Reproduce the data verbatim, starting with the line containing "Select the Goles stat row label" and continuing through the line containing "Uncheck Automatically log".
=======
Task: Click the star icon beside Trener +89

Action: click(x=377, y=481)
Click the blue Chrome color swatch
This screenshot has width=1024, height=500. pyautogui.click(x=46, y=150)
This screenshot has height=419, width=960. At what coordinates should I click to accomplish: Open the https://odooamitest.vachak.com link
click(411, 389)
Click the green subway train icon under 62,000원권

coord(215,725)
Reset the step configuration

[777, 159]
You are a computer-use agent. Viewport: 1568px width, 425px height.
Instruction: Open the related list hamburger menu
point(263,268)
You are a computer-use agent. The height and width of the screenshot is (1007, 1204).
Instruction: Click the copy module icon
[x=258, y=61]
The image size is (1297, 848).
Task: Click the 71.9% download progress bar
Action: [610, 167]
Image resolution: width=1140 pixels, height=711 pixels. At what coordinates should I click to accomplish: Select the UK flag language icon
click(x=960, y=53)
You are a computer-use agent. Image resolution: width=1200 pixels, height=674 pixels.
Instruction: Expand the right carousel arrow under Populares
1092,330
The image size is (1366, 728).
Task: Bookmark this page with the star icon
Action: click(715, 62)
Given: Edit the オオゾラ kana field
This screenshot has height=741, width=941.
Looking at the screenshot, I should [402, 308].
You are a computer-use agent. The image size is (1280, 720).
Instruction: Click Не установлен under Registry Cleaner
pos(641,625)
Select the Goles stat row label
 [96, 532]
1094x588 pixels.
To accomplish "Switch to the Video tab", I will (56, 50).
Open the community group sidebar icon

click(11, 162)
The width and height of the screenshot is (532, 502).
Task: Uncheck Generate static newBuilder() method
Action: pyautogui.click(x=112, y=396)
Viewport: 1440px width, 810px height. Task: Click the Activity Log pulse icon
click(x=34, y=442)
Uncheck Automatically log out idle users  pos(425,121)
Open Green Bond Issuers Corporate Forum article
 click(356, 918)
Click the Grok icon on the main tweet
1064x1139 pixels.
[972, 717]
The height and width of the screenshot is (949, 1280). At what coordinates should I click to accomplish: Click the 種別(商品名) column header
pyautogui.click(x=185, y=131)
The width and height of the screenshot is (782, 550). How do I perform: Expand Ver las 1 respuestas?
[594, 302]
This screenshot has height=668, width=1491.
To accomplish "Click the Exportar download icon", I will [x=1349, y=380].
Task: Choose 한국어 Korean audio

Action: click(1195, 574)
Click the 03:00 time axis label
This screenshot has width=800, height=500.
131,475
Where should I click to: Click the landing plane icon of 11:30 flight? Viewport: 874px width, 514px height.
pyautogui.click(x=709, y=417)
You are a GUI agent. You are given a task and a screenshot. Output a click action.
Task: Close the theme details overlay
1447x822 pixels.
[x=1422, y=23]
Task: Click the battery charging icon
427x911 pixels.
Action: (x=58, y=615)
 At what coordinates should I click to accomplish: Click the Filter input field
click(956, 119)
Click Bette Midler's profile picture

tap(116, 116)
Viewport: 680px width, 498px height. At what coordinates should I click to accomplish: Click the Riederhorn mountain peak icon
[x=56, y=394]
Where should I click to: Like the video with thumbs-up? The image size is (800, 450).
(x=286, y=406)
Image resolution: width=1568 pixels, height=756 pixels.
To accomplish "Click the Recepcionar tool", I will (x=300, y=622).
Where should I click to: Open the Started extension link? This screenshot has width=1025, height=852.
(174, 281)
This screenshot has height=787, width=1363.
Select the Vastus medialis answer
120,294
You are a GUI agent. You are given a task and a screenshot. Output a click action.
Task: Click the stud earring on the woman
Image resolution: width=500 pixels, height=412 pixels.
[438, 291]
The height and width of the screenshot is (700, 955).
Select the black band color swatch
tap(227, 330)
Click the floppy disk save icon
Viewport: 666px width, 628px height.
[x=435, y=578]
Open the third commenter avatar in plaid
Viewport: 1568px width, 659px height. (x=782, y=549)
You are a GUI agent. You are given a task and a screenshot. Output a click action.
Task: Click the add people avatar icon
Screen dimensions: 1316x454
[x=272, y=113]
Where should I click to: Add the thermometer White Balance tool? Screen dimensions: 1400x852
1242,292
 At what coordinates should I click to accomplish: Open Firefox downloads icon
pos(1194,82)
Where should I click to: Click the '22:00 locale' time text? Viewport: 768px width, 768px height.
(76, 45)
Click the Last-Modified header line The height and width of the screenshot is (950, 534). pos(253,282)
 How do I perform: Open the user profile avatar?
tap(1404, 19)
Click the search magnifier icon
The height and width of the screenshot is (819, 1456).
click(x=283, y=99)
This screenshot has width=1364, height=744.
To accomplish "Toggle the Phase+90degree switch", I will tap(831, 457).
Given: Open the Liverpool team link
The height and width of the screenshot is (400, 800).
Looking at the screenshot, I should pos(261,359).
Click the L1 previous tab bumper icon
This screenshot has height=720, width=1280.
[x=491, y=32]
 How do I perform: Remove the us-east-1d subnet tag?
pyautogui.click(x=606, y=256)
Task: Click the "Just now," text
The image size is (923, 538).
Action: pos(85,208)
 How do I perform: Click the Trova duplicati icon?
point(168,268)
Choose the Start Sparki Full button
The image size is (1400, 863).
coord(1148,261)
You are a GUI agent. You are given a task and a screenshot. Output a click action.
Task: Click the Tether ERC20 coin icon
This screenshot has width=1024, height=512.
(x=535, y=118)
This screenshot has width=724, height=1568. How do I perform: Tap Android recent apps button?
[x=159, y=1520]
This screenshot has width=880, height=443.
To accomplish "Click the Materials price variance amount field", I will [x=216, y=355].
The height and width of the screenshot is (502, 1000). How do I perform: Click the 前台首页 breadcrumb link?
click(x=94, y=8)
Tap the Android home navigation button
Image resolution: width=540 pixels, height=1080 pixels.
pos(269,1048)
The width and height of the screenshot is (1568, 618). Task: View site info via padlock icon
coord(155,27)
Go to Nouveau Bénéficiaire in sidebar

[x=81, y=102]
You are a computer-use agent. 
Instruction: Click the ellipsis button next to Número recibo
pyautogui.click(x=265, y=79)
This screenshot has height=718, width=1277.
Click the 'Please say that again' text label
=======
§ TASK RESPONSE
Select the Goles stat row label
 [96, 532]
1094x588 pixels.
To accomplish "Switch to the Video tab", I will (56, 50).
Open the community group sidebar icon

click(11, 162)
The width and height of the screenshot is (532, 502).
Task: Uncheck Generate static newBuilder() method
Action: pyautogui.click(x=112, y=396)
Viewport: 1440px width, 810px height. Task: Click the Activity Log pulse icon
click(x=34, y=442)
Uncheck Automatically log out idle users  pos(425,121)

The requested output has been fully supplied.